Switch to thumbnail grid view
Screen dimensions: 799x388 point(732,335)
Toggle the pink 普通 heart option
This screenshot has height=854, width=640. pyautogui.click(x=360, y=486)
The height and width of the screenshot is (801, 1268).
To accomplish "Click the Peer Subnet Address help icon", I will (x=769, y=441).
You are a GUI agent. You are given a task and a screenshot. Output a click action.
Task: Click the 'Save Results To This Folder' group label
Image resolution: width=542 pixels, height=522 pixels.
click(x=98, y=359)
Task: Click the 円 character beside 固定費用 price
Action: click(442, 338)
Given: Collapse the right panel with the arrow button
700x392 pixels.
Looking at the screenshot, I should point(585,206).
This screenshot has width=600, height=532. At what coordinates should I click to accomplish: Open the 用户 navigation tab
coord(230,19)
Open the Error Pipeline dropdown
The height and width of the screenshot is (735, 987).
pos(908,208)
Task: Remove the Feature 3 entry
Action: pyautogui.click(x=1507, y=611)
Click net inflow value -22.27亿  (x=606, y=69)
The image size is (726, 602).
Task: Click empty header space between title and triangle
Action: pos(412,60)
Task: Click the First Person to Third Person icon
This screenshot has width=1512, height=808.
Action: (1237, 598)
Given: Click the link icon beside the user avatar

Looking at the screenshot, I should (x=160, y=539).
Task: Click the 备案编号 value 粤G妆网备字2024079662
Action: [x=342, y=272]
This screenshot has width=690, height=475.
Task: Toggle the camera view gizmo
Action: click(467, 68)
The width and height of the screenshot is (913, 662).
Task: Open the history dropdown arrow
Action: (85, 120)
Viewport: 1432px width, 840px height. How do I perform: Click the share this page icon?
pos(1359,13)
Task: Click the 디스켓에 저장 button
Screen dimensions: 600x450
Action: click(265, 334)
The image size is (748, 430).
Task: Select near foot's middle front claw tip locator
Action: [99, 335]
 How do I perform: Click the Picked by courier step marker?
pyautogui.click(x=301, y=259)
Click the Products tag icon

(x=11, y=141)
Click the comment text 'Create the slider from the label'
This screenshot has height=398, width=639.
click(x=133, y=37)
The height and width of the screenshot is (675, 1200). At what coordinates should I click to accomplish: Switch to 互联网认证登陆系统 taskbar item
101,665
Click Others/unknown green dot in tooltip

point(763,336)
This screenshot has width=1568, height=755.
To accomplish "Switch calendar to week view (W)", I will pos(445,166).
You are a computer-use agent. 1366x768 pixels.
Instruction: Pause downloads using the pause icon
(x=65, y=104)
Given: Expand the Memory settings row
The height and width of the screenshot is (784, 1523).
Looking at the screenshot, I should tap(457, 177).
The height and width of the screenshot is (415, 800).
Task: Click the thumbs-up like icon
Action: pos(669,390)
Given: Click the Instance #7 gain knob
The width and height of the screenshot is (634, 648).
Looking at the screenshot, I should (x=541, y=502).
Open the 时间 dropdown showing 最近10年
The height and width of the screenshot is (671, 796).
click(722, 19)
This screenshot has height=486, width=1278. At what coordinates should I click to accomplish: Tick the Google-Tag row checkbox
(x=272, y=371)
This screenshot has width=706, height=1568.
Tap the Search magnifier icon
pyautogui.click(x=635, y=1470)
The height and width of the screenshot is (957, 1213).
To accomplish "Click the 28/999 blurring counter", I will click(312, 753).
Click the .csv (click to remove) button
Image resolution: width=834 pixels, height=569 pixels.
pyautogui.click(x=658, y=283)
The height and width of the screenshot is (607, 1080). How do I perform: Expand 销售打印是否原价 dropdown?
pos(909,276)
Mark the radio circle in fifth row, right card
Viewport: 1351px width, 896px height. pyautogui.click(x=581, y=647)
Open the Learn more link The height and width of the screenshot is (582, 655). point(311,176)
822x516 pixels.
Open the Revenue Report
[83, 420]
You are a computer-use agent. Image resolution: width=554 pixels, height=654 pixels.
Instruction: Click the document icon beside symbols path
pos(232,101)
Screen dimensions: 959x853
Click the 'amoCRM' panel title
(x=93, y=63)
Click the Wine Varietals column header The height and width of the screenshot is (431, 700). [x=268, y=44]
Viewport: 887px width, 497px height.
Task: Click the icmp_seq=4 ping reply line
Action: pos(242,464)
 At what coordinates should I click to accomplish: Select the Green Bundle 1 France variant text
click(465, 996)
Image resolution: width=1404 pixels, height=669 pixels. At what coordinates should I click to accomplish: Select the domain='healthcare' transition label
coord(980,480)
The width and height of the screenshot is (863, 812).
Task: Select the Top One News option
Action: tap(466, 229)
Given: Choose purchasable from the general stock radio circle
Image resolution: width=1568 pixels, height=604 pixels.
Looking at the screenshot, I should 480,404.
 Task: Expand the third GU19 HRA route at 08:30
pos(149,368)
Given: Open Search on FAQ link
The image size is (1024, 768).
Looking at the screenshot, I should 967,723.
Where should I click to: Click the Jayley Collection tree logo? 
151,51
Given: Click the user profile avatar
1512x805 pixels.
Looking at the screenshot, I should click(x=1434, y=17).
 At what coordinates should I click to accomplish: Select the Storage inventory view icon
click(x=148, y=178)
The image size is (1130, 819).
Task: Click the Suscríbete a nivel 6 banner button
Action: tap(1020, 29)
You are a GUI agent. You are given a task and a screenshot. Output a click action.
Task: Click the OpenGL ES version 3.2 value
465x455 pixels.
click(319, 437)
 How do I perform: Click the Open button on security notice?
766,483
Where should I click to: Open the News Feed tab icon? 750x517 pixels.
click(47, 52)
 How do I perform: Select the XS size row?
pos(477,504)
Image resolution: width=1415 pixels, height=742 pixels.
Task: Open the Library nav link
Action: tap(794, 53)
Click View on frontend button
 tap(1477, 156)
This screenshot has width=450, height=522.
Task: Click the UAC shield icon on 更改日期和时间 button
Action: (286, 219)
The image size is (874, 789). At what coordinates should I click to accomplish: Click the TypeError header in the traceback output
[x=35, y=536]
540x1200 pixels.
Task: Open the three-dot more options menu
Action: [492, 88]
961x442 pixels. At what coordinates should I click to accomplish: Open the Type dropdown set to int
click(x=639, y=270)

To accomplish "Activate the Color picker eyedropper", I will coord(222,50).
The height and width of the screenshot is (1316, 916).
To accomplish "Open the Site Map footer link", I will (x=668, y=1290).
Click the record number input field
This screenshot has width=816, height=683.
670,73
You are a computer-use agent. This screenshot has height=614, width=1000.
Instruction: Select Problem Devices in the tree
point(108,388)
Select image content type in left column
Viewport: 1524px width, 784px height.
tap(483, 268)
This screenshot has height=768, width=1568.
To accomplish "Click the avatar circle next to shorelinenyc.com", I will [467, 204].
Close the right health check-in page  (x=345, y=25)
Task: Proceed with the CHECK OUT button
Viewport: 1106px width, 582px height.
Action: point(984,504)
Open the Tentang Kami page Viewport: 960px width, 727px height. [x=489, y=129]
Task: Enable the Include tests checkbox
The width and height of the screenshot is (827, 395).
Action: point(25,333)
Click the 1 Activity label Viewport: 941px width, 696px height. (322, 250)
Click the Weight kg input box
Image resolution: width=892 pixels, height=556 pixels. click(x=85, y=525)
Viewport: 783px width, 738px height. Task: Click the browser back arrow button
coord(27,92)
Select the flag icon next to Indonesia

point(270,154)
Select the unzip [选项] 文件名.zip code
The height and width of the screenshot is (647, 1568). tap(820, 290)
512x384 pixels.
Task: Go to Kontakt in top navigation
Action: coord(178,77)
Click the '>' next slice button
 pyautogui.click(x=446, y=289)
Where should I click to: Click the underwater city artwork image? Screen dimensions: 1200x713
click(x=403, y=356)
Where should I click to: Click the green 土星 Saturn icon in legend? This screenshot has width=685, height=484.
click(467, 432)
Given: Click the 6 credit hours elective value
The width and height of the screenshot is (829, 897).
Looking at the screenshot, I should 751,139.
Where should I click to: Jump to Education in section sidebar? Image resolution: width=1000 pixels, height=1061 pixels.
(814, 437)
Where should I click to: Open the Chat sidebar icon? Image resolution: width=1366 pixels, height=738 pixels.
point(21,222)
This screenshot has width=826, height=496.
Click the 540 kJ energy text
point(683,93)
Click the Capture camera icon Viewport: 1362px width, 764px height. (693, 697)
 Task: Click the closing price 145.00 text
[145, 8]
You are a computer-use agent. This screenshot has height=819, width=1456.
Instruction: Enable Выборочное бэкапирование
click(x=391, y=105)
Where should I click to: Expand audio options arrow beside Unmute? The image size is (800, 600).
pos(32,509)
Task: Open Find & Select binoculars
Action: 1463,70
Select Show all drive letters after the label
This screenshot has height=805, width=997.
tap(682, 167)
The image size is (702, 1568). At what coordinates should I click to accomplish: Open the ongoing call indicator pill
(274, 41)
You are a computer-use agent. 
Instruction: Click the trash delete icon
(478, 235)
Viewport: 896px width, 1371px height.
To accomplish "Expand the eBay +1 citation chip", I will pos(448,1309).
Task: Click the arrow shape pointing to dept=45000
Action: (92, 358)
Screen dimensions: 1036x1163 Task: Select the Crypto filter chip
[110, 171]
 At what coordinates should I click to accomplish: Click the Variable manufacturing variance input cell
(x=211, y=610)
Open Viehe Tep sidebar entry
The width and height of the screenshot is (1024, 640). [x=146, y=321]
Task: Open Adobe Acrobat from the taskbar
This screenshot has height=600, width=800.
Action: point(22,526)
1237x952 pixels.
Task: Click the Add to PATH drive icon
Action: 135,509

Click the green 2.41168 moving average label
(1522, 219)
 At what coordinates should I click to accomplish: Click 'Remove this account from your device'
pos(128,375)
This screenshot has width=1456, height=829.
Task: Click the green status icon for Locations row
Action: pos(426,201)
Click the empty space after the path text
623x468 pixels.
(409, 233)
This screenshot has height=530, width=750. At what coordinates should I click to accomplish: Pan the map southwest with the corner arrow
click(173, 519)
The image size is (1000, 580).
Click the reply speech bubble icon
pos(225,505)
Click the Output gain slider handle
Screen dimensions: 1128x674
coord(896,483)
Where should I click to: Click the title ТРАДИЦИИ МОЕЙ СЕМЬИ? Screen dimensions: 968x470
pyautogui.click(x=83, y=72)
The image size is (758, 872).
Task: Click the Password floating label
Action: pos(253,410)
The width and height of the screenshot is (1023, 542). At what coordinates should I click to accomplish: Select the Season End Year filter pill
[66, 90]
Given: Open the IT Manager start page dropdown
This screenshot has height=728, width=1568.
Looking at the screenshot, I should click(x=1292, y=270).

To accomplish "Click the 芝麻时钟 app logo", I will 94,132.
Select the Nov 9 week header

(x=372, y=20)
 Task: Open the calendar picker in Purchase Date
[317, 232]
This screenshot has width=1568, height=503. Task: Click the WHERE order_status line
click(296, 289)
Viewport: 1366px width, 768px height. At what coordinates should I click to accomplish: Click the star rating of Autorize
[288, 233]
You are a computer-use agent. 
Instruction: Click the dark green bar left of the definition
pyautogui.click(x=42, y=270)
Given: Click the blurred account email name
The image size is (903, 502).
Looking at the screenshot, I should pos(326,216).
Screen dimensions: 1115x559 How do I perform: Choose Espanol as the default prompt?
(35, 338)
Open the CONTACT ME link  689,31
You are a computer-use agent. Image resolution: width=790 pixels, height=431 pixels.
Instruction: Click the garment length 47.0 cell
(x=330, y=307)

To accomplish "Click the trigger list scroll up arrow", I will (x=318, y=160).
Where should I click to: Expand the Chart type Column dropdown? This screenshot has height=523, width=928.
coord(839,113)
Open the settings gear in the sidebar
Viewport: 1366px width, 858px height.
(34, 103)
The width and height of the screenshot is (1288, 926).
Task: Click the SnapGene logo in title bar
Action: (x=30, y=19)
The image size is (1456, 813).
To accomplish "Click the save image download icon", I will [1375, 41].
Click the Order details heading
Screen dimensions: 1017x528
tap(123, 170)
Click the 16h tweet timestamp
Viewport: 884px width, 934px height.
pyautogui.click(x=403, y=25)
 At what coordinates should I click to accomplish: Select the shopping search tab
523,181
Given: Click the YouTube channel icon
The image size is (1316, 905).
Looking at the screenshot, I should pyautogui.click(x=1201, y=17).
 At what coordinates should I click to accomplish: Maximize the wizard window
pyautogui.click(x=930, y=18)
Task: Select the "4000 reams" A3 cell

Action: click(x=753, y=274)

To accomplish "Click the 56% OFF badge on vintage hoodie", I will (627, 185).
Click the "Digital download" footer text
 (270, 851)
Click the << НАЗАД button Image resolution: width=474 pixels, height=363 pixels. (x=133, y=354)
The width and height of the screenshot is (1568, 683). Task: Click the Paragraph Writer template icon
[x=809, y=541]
=-=-=
Task prompt
Of the entries listed above, reproduce only the lines starting at the line containing "The height and width of the screenshot is (1316, 916)." and ending at the line containing "Close the right". Include both, exactly as they stand.

Exercise answer
The height and width of the screenshot is (1316, 916).
To accomplish "Open the Site Map footer link", I will (x=668, y=1290).
Click the record number input field
This screenshot has width=816, height=683.
670,73
You are a computer-use agent. This screenshot has height=614, width=1000.
Instruction: Select Problem Devices in the tree
point(108,388)
Select image content type in left column
Viewport: 1524px width, 784px height.
tap(483, 268)
This screenshot has height=768, width=1568.
To accomplish "Click the avatar circle next to shorelinenyc.com", I will [467, 204].
Close the right health check-in page  (x=345, y=25)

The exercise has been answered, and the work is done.